WORK TO DO -> Write out everything from the first line of the rows down through the line containing "[x=304, y=6]", both included, as a numbered list with blank lines dropped.
★ ★ ★ ★ ★ ★ ★
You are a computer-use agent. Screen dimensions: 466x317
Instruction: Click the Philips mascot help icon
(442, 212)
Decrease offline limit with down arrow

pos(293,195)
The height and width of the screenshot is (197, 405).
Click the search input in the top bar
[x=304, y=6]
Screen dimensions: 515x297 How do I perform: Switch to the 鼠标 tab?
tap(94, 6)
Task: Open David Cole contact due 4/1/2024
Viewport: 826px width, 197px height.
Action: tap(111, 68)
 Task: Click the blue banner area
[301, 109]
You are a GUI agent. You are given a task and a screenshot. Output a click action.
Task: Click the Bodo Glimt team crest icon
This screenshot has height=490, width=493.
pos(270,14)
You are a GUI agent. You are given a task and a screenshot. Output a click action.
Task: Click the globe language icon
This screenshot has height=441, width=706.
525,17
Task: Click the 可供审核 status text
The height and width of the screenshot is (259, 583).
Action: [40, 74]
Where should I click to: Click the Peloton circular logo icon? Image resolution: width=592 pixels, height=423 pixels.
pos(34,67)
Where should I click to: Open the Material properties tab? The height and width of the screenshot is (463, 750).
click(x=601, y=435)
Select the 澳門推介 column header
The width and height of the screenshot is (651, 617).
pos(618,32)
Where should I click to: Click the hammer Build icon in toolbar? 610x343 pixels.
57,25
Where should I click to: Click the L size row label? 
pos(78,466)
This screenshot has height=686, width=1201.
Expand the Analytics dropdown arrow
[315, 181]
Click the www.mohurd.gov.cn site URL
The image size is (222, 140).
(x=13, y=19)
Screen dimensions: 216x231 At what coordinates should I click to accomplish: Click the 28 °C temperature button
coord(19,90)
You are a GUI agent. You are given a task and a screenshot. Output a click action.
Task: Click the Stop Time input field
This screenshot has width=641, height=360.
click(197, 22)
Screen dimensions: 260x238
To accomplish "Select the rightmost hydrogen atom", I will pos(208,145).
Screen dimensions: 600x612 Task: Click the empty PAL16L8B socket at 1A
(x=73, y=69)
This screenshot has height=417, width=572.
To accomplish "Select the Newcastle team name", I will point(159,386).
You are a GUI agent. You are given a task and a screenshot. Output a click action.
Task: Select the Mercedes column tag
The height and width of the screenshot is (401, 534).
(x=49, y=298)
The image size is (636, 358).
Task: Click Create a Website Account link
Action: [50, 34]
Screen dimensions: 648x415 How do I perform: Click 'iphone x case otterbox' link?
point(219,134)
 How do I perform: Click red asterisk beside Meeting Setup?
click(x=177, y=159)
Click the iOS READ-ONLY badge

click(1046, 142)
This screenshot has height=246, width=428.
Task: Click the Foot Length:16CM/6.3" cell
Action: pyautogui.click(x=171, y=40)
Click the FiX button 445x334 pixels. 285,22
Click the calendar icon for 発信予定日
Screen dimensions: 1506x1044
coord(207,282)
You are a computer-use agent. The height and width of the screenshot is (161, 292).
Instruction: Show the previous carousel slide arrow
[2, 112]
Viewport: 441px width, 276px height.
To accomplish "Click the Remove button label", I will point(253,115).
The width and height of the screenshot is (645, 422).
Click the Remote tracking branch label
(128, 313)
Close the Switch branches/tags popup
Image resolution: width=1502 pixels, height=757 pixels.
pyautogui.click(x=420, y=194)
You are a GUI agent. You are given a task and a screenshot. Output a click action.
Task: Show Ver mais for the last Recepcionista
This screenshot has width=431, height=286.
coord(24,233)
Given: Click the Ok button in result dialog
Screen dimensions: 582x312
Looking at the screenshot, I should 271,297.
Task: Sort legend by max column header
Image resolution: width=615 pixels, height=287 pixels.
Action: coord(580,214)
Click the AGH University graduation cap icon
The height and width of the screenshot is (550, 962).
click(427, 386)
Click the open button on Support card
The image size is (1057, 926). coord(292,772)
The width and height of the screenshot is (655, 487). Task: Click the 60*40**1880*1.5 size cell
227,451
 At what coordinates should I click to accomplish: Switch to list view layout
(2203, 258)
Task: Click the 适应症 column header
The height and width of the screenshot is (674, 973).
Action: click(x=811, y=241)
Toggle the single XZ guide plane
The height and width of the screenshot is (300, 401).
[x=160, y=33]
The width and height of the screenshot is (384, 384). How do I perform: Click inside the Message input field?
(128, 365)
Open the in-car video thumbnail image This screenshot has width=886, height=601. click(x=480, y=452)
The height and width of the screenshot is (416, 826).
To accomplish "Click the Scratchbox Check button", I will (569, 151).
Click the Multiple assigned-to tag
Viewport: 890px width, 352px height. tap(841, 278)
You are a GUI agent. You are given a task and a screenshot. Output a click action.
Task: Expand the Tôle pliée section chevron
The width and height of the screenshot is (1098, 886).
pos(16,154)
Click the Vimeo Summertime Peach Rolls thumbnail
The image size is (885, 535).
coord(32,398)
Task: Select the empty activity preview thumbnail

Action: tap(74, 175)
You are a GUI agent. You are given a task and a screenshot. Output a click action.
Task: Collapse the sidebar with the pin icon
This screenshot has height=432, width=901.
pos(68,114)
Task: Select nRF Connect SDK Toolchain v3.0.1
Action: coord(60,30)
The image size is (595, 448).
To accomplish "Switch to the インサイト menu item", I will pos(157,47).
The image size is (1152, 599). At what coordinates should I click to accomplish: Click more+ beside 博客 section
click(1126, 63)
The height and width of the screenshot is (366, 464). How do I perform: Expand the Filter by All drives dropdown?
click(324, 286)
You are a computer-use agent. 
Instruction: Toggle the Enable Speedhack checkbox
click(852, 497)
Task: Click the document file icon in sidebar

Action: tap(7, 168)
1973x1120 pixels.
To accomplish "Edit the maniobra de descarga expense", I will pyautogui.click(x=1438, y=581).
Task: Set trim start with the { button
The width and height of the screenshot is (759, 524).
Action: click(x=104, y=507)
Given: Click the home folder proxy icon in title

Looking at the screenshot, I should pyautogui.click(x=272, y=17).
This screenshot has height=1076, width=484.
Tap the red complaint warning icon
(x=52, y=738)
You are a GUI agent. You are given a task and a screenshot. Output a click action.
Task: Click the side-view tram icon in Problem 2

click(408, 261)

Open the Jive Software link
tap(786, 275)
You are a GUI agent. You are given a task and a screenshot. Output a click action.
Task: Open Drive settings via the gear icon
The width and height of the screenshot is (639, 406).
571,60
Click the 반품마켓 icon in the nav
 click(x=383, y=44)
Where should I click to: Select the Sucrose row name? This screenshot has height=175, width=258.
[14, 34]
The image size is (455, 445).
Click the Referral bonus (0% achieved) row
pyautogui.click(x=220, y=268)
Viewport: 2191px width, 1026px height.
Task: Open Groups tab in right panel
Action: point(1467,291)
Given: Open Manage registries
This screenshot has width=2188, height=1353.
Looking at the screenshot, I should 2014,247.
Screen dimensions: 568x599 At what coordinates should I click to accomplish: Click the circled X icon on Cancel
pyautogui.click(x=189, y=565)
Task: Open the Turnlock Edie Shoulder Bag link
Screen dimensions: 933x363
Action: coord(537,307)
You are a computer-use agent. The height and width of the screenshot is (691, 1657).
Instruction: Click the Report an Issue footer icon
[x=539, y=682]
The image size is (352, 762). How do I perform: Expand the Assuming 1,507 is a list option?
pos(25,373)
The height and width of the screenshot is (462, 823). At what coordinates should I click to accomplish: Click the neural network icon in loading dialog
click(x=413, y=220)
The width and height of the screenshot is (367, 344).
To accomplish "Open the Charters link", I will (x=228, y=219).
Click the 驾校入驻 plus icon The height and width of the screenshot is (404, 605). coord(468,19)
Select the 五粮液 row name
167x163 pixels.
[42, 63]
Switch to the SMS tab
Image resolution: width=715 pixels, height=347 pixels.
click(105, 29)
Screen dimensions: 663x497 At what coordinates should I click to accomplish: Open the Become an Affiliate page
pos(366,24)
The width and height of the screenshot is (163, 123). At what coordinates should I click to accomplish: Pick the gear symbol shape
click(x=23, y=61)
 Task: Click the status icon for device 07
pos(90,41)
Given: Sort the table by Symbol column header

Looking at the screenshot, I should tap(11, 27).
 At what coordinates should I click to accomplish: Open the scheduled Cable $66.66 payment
★ ★ ★ ★ ★ ★ ★
WRITTEN SOLUTION ->
1. You are a computer-use agent. Screen dimensions: 466x317
2. Instruction: Click the Philips mascot help icon
3. (442, 212)
4. Decrease offline limit with down arrow
5. pos(293,195)
6. The height and width of the screenshot is (197, 405).
7. Click the search input in the top bar
8. [x=304, y=6]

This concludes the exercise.